The low recidivism rate is one reason why many public defenders raise concerns about juvenile sex offenders being forced to register. In Ohio, in particular, the laws have been successfully challenged to mitigate the effects on minors, says Amy Borror, the legislative and media liaison for the office of the Ohio Public Defender, who has testified before Congress about juvenile sex offender registration. (Her office assigned an investigator to the Steubenville case at a defense attorney’s request, and may end up handling the boys’ appeals.)

“Where we are today with juvenile sex offender registration is that none of the kids in the juvenile justice system -- like the boys in Steubenville -- go on the Internet registry, which is what people think of as the sex offender registry,” Borror says. As 16- and 17-year-olds, Richmond and Mays are mandatory registrants, but after release the judge can decide to place them in one of three tiers, which range from 10 years of registration to a lifetime. The judge considers a range of factors, including the treatment they’ve gone through and the nature of their offense. While they won’t be publicly on the list, the boys will have to register with local sheriffs and keep them apprised of their movements, or risk a failure to register offense equivalent to their first underlying charge -- in the case of Steubenville, a felony of the first degree.

Public notification through sex offender registration wasn’t designed to be punitive, though they often function as such; it was designed for community protection. And, Chaffin points out, "It's not designed to rehabilitate -- if anything, it impairs it ... The problem is when you do it with juveniles, they're really not that dangerous as a group. It really has arguably little or no value as community protection.” That’s because, Chaffin says, “the motto is, juvenile sex offenders are not simply younger versions of adult sex offenders.”

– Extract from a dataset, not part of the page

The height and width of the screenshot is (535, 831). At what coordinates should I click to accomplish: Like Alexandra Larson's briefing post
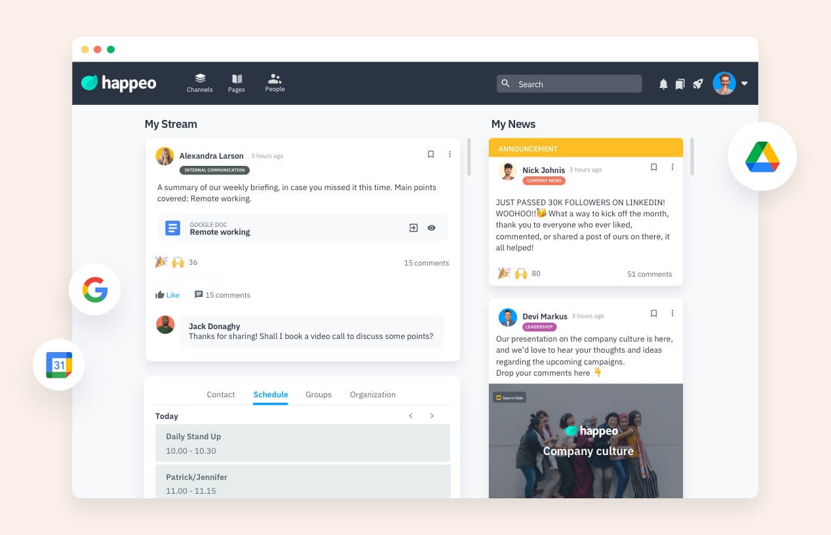point(168,294)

Some of them may become the habitual offenders who commit the majority of sex offenses. “Many of them do have an adolescent onset,” Chaffin says. “You can think of it as, there's lots of situations where there are certain gateway behaviors that are illegal but in most cases don't progress onwards. Most deep-end heroin addicts began as early adolescent marijuana smokers but that doesn't mean that most early adolescent marijuana users will become deep-end heroin addicts.”

The fact that adolescent sex offenders who get treatment can go on to become functioning members of society also suggests something else: that it can be prevented. “We do a fair amount of victimization prevention, as a nation but we don't do much perpetration prevention,” says Chaffin. “If it's relatively straightforward to change the behavior after it's happened, it ought to be relatively straightforward to prevent it from happening in the first place. So that's a reason to be optimistic.”